Two Indonesians killed in hajj stampede

At least two Indonesians were among more than 300 hajj pilgrims crushed to death in a stampede on the final day of the Muslim pilgrimage in Saudi Arabia, the government said Friday. Some Islamic leaders said Saudi Arabia should work harder to prevent such tragedies in the future, while others said the government did all it could to prepare the pilgrims.

"Of course I'm surprised ... this is not the first such incident," said Achmad Bagja of Nahdlatul Ulama, Indonesia's largest Muslim group.
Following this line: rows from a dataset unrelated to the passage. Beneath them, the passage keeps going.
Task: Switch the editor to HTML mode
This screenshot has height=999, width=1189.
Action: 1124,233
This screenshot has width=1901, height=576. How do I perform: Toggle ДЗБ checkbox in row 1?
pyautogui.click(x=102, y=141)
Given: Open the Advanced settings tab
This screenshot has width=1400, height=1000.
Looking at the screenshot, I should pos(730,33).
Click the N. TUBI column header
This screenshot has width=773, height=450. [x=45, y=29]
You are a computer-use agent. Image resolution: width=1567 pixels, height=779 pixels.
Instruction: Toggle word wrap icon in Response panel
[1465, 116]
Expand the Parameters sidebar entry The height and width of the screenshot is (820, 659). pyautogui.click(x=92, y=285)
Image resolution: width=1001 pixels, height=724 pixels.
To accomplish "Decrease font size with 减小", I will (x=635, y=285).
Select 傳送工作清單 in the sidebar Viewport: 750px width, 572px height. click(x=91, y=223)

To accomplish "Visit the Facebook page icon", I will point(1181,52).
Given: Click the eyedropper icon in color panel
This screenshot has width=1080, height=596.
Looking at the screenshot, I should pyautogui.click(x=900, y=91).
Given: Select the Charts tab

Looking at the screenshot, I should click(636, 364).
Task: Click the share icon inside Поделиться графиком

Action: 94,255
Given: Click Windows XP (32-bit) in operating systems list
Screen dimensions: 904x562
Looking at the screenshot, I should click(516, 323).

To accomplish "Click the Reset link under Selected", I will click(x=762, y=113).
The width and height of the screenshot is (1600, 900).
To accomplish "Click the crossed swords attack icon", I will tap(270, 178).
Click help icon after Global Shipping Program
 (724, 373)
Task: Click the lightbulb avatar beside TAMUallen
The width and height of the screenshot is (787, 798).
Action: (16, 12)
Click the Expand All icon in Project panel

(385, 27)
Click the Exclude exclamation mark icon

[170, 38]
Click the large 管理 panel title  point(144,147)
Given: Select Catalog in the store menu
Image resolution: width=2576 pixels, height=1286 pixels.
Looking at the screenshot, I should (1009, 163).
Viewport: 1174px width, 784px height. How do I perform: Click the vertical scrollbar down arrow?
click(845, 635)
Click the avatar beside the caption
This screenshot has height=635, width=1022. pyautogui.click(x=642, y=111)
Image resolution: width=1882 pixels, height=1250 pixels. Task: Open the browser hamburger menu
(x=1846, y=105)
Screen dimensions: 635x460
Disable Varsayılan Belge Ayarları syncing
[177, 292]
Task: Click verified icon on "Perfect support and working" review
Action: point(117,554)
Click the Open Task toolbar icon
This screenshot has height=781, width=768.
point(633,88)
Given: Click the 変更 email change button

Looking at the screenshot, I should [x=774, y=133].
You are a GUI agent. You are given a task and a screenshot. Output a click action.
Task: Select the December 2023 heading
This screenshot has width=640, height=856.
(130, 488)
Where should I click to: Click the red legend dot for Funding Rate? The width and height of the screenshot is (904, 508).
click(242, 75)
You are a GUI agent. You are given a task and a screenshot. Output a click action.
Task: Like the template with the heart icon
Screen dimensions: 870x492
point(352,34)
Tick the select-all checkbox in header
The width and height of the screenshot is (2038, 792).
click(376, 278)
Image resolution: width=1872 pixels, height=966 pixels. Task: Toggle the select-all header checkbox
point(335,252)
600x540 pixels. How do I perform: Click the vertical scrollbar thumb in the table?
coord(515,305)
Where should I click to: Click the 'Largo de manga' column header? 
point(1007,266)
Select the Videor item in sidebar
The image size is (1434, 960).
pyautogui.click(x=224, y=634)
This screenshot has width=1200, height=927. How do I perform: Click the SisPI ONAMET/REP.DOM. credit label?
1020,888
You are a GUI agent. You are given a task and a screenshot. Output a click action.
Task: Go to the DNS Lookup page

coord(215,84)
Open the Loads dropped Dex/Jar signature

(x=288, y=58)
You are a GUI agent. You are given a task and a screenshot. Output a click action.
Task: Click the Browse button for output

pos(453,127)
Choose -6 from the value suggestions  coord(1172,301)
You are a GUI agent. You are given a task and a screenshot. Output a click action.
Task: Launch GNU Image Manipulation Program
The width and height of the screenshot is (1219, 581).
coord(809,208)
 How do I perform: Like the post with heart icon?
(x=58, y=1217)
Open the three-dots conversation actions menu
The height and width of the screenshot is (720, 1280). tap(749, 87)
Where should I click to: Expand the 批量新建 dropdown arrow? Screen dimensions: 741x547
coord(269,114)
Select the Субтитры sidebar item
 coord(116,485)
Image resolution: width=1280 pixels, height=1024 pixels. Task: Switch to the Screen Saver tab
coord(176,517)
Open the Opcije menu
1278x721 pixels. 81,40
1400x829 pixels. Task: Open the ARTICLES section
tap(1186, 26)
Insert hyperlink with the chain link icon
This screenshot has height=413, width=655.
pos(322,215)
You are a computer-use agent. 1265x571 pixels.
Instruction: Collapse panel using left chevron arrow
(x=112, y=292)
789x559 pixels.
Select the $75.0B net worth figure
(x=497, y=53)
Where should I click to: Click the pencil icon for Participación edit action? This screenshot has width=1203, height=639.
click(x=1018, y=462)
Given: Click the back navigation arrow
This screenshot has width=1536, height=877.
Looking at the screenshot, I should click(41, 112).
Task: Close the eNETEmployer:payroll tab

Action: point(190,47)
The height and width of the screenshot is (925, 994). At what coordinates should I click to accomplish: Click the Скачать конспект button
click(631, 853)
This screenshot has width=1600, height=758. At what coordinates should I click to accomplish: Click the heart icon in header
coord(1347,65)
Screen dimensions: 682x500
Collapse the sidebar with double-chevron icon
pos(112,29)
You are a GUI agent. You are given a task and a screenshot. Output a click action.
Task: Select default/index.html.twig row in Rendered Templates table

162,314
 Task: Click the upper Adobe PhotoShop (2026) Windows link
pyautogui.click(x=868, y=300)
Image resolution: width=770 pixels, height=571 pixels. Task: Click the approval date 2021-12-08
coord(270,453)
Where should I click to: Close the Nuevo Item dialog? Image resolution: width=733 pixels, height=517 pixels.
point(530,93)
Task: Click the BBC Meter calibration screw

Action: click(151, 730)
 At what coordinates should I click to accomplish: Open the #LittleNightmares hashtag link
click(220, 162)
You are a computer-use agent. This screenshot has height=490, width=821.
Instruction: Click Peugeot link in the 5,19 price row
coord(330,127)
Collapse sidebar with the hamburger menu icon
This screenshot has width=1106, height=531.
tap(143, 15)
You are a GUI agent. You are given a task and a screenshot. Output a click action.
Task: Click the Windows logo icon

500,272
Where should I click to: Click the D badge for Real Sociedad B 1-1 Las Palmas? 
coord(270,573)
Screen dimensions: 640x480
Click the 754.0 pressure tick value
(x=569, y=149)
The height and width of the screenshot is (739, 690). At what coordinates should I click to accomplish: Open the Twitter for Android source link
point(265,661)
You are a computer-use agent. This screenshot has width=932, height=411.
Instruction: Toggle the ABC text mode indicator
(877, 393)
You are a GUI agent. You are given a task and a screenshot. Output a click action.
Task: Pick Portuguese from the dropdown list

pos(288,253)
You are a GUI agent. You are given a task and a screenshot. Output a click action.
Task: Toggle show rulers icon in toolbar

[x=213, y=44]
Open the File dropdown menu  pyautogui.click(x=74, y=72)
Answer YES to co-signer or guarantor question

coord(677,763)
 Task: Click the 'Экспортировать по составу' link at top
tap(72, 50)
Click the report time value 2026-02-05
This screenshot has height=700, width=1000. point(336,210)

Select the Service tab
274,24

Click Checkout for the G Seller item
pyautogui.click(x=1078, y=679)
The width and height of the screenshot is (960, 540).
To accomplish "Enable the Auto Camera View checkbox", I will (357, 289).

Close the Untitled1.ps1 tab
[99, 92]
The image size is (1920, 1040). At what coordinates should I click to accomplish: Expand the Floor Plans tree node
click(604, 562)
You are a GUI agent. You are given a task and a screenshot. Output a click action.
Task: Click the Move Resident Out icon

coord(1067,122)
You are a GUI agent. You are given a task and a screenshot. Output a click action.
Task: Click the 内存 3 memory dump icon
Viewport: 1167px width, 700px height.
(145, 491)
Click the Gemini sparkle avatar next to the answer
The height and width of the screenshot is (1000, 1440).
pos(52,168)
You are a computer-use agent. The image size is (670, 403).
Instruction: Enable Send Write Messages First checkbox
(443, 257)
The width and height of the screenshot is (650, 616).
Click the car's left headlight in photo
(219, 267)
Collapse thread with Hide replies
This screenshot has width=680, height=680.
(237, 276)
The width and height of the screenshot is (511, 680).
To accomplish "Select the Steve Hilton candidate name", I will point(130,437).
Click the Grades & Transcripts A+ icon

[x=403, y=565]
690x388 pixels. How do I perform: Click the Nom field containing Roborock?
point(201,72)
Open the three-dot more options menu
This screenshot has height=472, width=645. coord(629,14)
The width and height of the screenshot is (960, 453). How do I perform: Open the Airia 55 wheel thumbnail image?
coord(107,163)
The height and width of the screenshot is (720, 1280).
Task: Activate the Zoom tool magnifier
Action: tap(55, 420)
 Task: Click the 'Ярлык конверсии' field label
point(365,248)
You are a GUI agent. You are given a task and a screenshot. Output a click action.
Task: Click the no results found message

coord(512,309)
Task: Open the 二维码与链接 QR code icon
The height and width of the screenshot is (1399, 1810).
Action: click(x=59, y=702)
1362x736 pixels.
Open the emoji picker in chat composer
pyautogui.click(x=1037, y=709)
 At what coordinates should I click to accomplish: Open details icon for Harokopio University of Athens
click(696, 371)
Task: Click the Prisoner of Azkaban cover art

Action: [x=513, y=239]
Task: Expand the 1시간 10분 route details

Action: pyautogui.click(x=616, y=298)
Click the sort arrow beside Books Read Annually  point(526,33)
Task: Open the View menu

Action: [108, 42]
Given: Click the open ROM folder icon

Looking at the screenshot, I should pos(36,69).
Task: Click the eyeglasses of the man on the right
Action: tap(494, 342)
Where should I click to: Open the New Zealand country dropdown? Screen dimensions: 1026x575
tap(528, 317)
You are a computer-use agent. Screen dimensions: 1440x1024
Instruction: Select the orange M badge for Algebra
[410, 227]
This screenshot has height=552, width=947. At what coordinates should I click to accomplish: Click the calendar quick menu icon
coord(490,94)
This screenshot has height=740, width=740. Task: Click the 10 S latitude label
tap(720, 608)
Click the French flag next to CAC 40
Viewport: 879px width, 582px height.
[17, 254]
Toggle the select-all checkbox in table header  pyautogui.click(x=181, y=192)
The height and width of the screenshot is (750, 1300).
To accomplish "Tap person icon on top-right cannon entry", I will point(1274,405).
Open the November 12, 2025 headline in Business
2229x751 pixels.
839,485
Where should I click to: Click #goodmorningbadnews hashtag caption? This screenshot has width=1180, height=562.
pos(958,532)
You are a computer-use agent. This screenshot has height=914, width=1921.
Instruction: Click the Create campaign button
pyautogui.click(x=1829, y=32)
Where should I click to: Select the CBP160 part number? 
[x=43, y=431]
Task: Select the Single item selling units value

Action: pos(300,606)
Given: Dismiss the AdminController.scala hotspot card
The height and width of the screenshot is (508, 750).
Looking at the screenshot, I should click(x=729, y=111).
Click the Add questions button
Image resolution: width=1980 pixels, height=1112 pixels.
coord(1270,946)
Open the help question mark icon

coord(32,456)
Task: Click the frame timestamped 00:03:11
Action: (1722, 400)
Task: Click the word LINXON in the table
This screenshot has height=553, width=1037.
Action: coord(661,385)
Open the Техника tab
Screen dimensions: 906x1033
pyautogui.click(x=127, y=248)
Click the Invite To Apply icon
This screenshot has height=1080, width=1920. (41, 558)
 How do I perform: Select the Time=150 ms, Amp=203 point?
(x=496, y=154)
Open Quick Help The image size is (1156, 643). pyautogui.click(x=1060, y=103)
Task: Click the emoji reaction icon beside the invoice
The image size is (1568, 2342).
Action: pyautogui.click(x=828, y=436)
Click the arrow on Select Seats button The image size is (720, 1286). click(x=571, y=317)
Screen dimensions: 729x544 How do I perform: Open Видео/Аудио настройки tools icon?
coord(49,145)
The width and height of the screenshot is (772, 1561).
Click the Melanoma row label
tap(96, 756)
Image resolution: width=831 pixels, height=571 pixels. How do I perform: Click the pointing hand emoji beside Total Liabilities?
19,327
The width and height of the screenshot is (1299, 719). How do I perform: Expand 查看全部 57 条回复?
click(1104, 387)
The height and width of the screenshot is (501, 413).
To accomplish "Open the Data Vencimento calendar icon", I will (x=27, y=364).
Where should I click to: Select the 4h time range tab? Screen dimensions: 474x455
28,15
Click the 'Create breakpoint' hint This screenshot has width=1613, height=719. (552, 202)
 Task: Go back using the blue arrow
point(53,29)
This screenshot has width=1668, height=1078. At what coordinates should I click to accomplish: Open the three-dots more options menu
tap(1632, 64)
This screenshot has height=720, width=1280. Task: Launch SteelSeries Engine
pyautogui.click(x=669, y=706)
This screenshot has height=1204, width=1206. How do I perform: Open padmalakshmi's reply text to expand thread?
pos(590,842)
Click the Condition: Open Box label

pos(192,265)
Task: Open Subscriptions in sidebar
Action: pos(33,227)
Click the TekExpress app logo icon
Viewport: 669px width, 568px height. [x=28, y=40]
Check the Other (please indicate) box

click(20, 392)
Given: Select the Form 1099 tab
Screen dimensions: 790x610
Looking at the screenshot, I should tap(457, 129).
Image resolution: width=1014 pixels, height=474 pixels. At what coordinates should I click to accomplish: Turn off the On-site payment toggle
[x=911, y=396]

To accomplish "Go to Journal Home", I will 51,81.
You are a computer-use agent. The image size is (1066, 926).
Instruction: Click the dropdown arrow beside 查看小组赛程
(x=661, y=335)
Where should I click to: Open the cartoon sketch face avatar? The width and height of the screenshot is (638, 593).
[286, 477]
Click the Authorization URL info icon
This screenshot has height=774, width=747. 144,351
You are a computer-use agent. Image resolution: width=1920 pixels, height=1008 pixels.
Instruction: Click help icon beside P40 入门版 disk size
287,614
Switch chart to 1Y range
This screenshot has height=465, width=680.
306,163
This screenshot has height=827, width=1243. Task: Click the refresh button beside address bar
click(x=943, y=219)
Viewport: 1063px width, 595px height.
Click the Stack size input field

The Saudi government should be "better prepared in the future," he said. Thousands of pilgrims were rushing to complete the "stoning of the devil" ritual before sunset Thursday when a large pileup occurred, Saudi officials said.

Indonesian officials in Saudi Arabia have so far confirmed an Indonesian man and woman as among the dead, said Toto Sugiarto of Indonesia's Religious Affairs ministry. Amidhan, chairman of the Indonesian Ulema Council, said Saudi Arabia urged pilgrims to perform the stoning after midday prayers so they would avoid peak crowds.

But other countries failed to organize their pilgrims, the news Web site quoted him as saying. More than 200,000 Muslims from Indonesia, the world's most populous Islamic nation, are in Mecca and Medina to perform the hajj, which is required at least once in a lifetime for able-bodied Muslims who can afford it, reports the AP. N.U.